In the case at bar, the principle burden of the defense testimony was to the effect that the defendant was not in any way engaged in the narcotics traffic and did not desire to in any way become connected with it; that the only reason he ever looked up a narcotics peddler was at the persuasion of Modica, who was the paid employee of the sheriff's office, and Halcon, the deputy sheriff. The question of whether the deputy sheriff used an assumed name and pretended to be an ex-convict is immaterial. Thus, the whole gamut of the dealings between Halcon and Modica, Modica and appellant, aud the three of them together, would be the proper subject of searching cross-examination. Without the application of the critical eye and mind of defense counsel to the deleted portion of the notes, there is no possible way to predict what evidence might have been developed to persuade the mind of the jury that the whole affair was, in reality, conceived in the mind of the officer, or Modica, the employee, or both. We think the error was seriously prejudicial under the particular facts of this case.
We do not here hold that the notes of a witness, police officer or otherwise, which the witness does not use on the witness stand to refresh his memory, are necessarily the subject of inspection by opposing counsel. That question is not before us. What we do hold is that under the peculiar facts of the case here at bar where the police officer recorded notes of his dealings concerning this defendant over a period of several months, where the police officer took excerpts and a summary from these notes but did not reproduce all of the notes which pertained to this defendant, and where the government was relieved of the embarrassment of divulging information pertaining to other cases by the blocking out of all material not pertaining to this defendant, it is error to refuse permission to examine them for cross-examination purposes, and that under the particular circumstances here involved, the error was fatally prejudicial.

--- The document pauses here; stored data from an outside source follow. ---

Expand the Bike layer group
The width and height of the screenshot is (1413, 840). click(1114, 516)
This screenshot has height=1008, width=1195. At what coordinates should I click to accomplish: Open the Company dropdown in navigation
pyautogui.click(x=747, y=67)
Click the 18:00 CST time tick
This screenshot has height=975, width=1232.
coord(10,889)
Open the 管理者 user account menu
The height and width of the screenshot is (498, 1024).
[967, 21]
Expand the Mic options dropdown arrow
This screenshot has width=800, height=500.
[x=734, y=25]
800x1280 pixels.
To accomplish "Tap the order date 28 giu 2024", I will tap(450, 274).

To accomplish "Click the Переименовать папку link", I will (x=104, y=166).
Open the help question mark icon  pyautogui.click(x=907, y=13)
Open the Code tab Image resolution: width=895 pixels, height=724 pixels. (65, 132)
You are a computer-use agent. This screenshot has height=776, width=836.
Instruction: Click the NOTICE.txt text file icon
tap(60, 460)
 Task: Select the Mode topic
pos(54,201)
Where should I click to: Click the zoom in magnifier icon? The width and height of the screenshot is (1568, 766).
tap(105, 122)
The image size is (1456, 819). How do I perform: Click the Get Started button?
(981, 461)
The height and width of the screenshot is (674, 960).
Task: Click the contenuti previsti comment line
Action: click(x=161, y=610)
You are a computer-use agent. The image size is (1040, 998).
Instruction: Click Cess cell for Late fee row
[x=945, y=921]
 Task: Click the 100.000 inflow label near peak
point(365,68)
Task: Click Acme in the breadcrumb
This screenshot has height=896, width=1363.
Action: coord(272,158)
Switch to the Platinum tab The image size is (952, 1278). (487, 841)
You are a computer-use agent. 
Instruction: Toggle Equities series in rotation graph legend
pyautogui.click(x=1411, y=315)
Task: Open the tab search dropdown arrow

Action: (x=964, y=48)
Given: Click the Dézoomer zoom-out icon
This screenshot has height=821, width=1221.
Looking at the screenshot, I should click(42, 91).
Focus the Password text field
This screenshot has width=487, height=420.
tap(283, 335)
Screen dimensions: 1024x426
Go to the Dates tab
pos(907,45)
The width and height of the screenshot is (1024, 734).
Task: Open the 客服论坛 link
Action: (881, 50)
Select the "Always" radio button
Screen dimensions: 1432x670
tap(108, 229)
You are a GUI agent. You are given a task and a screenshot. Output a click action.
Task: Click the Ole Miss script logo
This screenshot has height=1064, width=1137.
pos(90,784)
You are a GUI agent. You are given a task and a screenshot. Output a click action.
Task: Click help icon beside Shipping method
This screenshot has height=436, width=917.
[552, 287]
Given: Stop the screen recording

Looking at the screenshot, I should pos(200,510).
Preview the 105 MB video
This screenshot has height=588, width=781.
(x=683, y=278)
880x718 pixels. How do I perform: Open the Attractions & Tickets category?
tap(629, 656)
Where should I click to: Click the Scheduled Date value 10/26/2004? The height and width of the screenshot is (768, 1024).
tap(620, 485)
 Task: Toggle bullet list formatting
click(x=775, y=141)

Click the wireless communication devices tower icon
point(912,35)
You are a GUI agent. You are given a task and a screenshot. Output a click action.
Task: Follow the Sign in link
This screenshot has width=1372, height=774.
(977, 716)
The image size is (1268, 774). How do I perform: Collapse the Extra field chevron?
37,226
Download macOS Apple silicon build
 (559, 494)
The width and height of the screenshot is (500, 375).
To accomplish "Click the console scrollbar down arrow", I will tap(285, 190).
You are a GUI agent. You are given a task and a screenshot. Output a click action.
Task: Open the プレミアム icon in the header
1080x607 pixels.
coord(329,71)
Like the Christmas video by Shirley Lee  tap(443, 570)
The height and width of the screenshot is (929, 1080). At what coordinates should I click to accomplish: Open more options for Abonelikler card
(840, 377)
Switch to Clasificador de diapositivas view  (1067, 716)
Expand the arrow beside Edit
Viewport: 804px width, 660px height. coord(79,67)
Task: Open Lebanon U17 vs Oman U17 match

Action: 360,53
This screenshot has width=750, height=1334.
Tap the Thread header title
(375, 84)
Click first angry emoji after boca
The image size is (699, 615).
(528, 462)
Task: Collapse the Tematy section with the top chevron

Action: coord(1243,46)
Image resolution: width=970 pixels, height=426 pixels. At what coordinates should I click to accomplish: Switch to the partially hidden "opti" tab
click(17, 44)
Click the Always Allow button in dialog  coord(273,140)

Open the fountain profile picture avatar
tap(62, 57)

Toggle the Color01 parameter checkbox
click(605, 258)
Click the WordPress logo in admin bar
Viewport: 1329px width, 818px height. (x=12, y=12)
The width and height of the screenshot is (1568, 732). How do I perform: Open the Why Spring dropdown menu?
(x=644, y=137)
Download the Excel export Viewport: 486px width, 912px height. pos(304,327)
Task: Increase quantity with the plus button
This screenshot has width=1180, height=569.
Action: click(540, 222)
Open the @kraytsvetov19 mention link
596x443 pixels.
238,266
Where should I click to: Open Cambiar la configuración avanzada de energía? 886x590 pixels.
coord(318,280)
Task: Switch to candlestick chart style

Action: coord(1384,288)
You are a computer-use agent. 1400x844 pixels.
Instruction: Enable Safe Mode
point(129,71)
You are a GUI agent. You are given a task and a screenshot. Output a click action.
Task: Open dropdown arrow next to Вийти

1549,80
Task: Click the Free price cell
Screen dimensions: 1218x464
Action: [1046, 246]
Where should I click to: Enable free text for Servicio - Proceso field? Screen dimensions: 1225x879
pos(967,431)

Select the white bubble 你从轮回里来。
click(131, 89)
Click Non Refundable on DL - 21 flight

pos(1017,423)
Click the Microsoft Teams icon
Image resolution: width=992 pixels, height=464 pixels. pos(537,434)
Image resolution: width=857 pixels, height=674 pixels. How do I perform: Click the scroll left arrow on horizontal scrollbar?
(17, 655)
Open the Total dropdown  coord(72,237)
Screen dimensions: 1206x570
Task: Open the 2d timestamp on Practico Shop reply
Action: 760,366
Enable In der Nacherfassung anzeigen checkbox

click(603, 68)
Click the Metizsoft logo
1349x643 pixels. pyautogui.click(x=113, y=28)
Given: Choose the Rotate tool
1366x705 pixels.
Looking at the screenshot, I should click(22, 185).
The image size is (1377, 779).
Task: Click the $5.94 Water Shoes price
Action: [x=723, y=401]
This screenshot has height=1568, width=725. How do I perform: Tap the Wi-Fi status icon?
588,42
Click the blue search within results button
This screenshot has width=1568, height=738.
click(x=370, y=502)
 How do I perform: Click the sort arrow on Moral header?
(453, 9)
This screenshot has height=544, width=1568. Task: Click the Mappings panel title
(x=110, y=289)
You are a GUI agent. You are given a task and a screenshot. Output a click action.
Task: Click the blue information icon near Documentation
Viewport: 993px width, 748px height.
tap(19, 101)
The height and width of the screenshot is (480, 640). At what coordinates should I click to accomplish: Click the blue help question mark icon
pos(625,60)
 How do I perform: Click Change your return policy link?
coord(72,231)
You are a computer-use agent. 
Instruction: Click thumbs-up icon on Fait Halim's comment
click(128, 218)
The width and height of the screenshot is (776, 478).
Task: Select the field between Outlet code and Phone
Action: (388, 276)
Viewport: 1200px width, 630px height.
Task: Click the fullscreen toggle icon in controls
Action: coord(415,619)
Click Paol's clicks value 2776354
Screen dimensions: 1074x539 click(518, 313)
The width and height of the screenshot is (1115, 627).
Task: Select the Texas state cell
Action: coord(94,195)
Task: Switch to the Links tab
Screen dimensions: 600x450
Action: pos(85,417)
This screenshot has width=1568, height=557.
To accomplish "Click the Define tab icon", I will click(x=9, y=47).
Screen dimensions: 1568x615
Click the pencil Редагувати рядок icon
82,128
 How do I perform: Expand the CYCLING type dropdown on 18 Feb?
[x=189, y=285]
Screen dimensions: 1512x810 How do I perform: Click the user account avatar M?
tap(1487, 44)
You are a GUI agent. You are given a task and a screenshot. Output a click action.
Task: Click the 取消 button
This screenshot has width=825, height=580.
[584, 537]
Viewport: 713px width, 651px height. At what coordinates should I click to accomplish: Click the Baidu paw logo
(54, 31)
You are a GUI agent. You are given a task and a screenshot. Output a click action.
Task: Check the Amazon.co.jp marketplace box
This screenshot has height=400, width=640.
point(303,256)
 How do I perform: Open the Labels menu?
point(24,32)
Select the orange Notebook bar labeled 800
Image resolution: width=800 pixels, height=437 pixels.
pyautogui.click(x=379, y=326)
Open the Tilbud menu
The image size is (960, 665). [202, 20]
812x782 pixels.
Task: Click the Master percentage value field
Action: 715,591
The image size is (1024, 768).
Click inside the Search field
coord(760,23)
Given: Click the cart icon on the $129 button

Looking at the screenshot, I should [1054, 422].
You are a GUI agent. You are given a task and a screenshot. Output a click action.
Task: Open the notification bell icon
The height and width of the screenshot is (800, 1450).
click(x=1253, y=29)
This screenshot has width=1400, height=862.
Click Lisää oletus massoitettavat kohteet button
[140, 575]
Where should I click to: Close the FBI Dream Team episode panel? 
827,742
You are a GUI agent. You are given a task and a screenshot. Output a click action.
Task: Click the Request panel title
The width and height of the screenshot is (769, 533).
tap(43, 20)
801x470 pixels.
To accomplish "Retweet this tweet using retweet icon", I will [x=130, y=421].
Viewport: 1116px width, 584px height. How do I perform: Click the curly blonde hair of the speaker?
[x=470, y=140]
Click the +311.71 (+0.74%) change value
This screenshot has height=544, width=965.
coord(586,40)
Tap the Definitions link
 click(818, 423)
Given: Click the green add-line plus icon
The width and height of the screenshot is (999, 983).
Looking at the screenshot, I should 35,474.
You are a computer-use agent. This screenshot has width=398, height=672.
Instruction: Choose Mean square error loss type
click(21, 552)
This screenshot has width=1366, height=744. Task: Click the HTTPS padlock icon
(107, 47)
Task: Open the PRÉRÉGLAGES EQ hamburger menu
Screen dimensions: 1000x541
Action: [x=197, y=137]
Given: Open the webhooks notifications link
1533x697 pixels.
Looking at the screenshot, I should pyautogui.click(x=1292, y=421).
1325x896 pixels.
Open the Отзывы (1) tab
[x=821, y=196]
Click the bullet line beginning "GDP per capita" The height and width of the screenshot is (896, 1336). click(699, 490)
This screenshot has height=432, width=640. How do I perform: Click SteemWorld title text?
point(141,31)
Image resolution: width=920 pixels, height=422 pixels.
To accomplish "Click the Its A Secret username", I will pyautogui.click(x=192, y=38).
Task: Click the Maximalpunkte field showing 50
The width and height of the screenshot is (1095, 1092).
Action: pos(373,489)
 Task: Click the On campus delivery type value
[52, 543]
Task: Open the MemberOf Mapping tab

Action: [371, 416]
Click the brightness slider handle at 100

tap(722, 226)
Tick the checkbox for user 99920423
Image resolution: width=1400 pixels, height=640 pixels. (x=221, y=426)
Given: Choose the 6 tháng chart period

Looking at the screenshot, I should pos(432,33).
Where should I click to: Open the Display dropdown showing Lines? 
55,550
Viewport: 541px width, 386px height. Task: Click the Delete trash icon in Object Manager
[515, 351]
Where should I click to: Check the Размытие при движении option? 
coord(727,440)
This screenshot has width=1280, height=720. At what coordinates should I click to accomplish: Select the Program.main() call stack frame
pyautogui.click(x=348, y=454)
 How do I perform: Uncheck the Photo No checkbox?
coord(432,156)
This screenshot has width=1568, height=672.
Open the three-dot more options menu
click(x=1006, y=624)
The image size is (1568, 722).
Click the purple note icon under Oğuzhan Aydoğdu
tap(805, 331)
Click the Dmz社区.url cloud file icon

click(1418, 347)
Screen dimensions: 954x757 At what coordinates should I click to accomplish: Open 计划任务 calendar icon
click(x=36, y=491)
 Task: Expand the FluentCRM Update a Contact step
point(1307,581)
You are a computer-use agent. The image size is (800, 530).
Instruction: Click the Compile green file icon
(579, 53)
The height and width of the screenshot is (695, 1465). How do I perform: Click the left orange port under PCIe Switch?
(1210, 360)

Pleas of Former Acquittal and Once in Jeopardy
From the record before us, it appears that the indictment in cause CR 400 charged William Vigghiany, Judy Ellis, Oscar Jones, Al Firestone and a John Doe (John Doe was never identified nor served) with conspiracy to sell narcotics in violation of Health & Safety Code, section 11500, with overt acts alleged to have been committed on or about September 4, 1958. It also charged the same defendants with sale as of September 4, 1958. The indictment in cause CR 402 charged Davonne Claggett Terrell and William Vigghiany with sale of narcotics in violation of said section 11500, Health & Safety Code, under date of September 5, 1958. The indictment in cause CR 398 (here on appeal) charged William Vigghiany, Angelo Salvatore Ciaramitaro, Gayla Rogers and a John Doe (John Doe was never identified nor served) with conspiracy to violate said section 11500, Health & Safety Code, with overt acts under dates of November 26 and November 29, 1958, and with three direct counts of sale under dates of September 26, September 29 and December 4, respectively. At original arraignment December 15, 1958, appellant herein pleaded not guilty, but did not plead ‘once in jeopardy’ nor ‘former acquittal’. At the commencement of the trial of the case here at bar, appellant requested permission to enter both pleas. In making this motion, appellant gave to the court no explanation of why he believed these pleas should be permitted except to state to the court: ‘And also in connection with the case which has just been tried where the jury is out and deliberating now, I wish in connection with this matter that the decision in that case, the verdict in that case be considered double jeopardy in this case, and also a plea of res judicata, all the matters concerned in this trial having been covered in that previous trial, the verdict of the jury which is about to be handed down wil be res judicata and double jeopardy in this case.’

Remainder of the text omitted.